Sunday September 12th 2021 marked the date of the second Piano Buiten Festival in Culemborg. Last year I played two sets of my arrangements of the music of Frank Zappa. This year, I had the honour and pleasure to be invited again to come and play. No Zappa this time, but something totally different. The Beatles. The Beatles? Yes, The Beatles. And this is what happened.
In 2015, Ellen Verhagen organised a Pianowandeling (freely translated: Piano Stroll), through the wonderful town of Culemborg. A day of piano music, on several locations in the centre of town. It was a big success and since that year, Ellen and her consortium of volunteers organised the festival each year.
In 2020, the festival was almost cancelled because of the Covid-19 pandemic. It was not possible to hold concerts inside, so they came up with the idea to move the pianos outside and organize the festival. So, that year, they placed several grand pianos around the town center and people could come watch and listen – being able to keep safe distances. The Piano Buiten Festival (Piano Outside Festival) was born. And on September 13, I had the honour and pleasure to perform there; two sets of half an hour, playing my arrangements of the music of Frank Zappa.
Early this year, I got a phone call from Ellen Verhagen asking me if I would be up for the festival again, this September. And to speak with the words of Arthur Barrow, of course I said yes! Ellen, being a big fan of The Beatles asked me if I could/would comply playing The Beatles. Again, of course!
Having ample time to prepare for this year’s edition, I gave it a lot of thought. How was I going to give shape to two sets of Beatles music on piano? The first option, study and prepare an hour’s worth of solo piano arrangements of The Beatles; melody, chords and a little improvisation here and there? I started with preparing a couple of songs, but then realized that this must have been done many a time before and I decided against it. I wanted to give the audience a bit more than a couple of piano arrangements of songs everybody has heard many times and know so well.

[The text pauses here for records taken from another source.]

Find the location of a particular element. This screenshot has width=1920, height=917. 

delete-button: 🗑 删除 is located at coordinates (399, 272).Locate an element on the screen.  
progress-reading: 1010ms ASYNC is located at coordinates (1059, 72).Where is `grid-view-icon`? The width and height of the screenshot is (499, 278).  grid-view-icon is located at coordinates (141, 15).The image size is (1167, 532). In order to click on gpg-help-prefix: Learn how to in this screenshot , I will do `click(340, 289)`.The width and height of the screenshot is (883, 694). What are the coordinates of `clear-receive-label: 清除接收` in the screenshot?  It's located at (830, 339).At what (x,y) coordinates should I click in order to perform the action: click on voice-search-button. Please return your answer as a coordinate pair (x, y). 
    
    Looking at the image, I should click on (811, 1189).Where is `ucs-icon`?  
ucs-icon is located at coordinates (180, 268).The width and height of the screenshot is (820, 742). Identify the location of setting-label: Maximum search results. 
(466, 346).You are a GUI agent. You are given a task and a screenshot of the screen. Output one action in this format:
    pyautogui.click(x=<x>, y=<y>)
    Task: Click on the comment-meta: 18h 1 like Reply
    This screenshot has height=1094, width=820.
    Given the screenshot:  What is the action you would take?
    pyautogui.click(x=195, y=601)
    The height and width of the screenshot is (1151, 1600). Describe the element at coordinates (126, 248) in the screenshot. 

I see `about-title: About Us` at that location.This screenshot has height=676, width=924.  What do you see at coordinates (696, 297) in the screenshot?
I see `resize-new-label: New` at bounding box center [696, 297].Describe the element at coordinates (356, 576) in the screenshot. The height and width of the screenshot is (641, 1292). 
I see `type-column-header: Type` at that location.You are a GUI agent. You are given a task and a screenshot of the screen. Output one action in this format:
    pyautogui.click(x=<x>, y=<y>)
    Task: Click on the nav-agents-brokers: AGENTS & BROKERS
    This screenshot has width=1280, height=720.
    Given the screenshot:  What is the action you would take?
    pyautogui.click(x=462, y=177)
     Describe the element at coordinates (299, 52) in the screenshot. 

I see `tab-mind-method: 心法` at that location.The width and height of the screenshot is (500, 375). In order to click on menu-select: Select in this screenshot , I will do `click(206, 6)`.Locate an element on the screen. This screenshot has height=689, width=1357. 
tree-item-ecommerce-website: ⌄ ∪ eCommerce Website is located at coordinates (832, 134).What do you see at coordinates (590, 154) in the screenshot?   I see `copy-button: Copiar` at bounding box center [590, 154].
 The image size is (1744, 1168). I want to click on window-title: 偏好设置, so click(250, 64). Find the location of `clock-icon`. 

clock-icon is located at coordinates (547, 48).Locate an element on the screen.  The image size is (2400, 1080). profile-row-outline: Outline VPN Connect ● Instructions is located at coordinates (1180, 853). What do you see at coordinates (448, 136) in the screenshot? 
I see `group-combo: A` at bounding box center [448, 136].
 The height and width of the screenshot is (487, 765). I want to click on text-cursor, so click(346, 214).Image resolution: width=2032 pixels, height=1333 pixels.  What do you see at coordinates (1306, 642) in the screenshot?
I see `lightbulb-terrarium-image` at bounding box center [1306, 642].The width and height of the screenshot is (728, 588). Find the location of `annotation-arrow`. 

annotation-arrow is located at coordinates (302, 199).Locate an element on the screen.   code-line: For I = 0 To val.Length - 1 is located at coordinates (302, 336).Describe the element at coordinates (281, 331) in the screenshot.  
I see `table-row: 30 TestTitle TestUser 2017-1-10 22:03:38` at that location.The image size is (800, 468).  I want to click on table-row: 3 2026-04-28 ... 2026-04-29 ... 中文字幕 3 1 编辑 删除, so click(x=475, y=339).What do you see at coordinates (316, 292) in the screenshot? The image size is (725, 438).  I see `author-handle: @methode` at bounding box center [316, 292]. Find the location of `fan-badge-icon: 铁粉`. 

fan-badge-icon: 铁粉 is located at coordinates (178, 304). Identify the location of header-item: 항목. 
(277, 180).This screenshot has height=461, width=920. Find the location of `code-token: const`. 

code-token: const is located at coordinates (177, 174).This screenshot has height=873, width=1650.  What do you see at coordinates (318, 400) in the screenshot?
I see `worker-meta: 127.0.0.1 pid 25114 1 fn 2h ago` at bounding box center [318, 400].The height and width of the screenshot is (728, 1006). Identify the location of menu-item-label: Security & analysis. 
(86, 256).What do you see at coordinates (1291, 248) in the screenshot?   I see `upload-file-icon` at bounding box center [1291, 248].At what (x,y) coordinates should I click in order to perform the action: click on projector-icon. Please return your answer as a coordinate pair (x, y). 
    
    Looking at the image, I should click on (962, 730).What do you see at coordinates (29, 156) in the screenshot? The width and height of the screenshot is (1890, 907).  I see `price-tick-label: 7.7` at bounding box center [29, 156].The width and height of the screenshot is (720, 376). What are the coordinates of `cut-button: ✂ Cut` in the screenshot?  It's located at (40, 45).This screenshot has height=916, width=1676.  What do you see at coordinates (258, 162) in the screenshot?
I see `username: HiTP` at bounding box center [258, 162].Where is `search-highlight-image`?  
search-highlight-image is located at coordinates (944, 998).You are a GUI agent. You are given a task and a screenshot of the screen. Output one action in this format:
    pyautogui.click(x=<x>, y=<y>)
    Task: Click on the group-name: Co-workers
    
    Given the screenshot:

But what then? Option two, re-harmonise the songs, transforming chords and play the music like that? Another no-go. Although that could’ve been an interesting project, I decided against it, for it would still contain the so well-know melodies. I felt like I wanted to do something really different. And this was not it.
Option three, to improvise over the chord progressions of the songs and make them into new compostions, based on the original structure of the songs. I toyed around with this for some time and thought that this would be the way to go. But then, option four popped into my head. Why not to improvise several pieces, not related to the music of The Beatles at all, and instead of quoting the known melodies, to quote the rhytym of those melodies?
And that’s what I decided to do. And, unlike I have ever done before, I started my two sets addressing the audience, giving a short explanation of what I just described here.
I cited many a Beatles melody, using just the rhythm – knowing that it might not be to obvious to recognize them, for I was improvising over different chord progressions. And judging by the many ‘thanks’ and compliments I received afterwards, I think option four worked out pretty well. So well, actually, that I am planning to do it more often.